TEXT SHOWN »
——
Question

Find equations of the osculating circles of the ellipse $$4 y^{2}+9 x^{2}=36$$ at the points (2,0) and (0,3) .

Answer

**step1** Understanding the Ellipse Equation

The given equation of the ellipse is $$4y^2 + 9x^2 = 36$$. To understand its standard form, we divide all terms by 36:
$$\frac{9x^2}{36} + \frac{4y^2}{36} = \frac{36}{36}$$
This simplifies to:
$$\frac{x^2}{4} + \frac{y^2}{9} = 1$$
This is the standard form of an ellipse centered at the origin. Comparing this to the general form $$\frac{x^2}{b^2} + \frac{y^2}{a^2} = 1$$ (where 'a' is the semi-major axis and 'b' is the semi-minor axis, assuming $$a > b$$ and the major axis is along the y-axis), we identify:
$$b^2 = 4 \implies b = \sqrt{4} = 2$$
$$a^2 = 9 \implies a = \sqrt{9} = 3$$
Thus, the semi-minor axis is 2 (along the x-axis) and the semi-major axis is 3 (along the y-axis).

**step2** Identifying the Points

The problem asks for the equations of the osculating circles at two specific points: (2,0) and (0,3).
——
TASK REQUIREMENTS »
[1] Reproduce the ellipse solution from "The given equation" up to and including "(along the y-axis).", renaming "semi-major axis" as "major semi-axis".
[2] Answer these questions on the ellipse solution:
(a) By what number are all terms of the ellipse equation divided?
(b) At which two points are the osculating circles to be found?
(c) What value is found for b?
[3] Continue the ellipse solution from its last sentence.

MATERIAL PROVIDED »
——
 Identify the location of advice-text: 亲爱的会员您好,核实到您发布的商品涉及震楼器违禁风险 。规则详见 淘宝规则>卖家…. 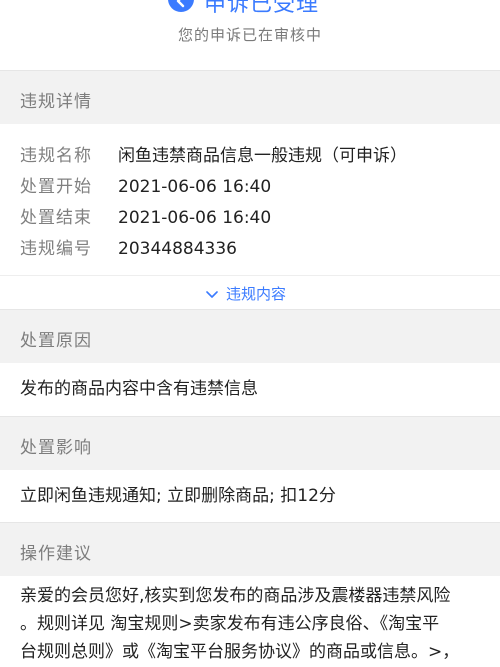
——
RESPONSES PER TASK »
[1]
The given equation of the ellipse is $$4y^2 + 9x^2 = 36$$. To understand its standard form, we divide all terms by 36:
$$\frac{9x^2}{36} + \frac{4y^2}{36} = \frac{36}{36}$$
This simplifies to:
$$\frac{x^2}{4} + \frac{y^2}{9} = 1$$
This is the standard form of an ellipse centered at the origin. Comparing this to the general form $$\frac{x^2}{b^2} + \frac{y^2}{a^2} = 1$$ (where 'a' is the major semi-axis and 'b' is the semi-minor axis, assuming $$a > b$$ and the major axis is along the y-axis), we identify:
$$b^2 = 4 \implies b = \sqrt{4} = 2$$
$$a^2 = 9 \implies a = \sqrt{9} = 3$$
Thus, the semi-minor axis is 2 (along the x-axis) and the major semi-axis is 3 (along the y-axis).

[2]
(a) 36
(b) (2,0) and (0,3)
(c) 2

[3]
- The point (2,0) is an x-intercept. Since $$b=2$$, this point is $$(b,0)$$, which is a vertex of the ellipse along the minor axis.
- The point (0,3) is a y-intercept. Since $$a=3$$, this point is $$(0,a)$$, which is a vertex of the ellipse along the major axis.

**step3** Formulas for Osculating Circle at Vertices of an Ellipse

For an ellipse given by $$\frac{x^2}{b^2} + \frac{y^2}{a^2} = 1$$ (where 'a' is the semi-major axis and 'b' is the semi-minor axis), the radius of curvature and the center of curvature at its vertices are well-known results in differential geometry.
- For the vertex $$(0, \pm a)$$, the radius of curvature $$\rho = \frac{b^2}{a}$$ and the center of curvature is $$(0, \pm (a - \frac{b^2}{a}))$$.
- For the vertex $$(\pm b, 0)$$, the radius of curvature $$\rho = \frac{a^2}{b}$$ and the center of curvature is $$(\pm (b - \frac{a^2}{b}), 0)$$.
The general equation of a circle with center $$(h,k)$$ and radius $$\rho$$ is $$(x-h)^2 + (y-k)^2 = \rho^2$$.

Question1.step4 (Calculating for Point (2,0))

For the point (2,0): This corresponds to the vertex $$(b,0)$$. We use $$a=3$$ and $$b=2$$.
The radius of curvature, $$\rho_1$$, is:
$$\rho_1 = \frac{a^2}{b} = \frac{3^2}{2} = \frac{9}{2}$$
The center of curvature, $$(h_1, k_1)$$, is:
$$(h_1, k_1) = (b - \frac{a^2}{b}, 0) = (2 - \frac{3^2}{2}, 0) = (2 - \frac{9}{2}, 0) = (\frac{4}{2} - \frac{9}{2}, 0) = (-\frac{5}{2}, 0)$$

Question1.step5 (Equation of Osculating Circle at (2,0))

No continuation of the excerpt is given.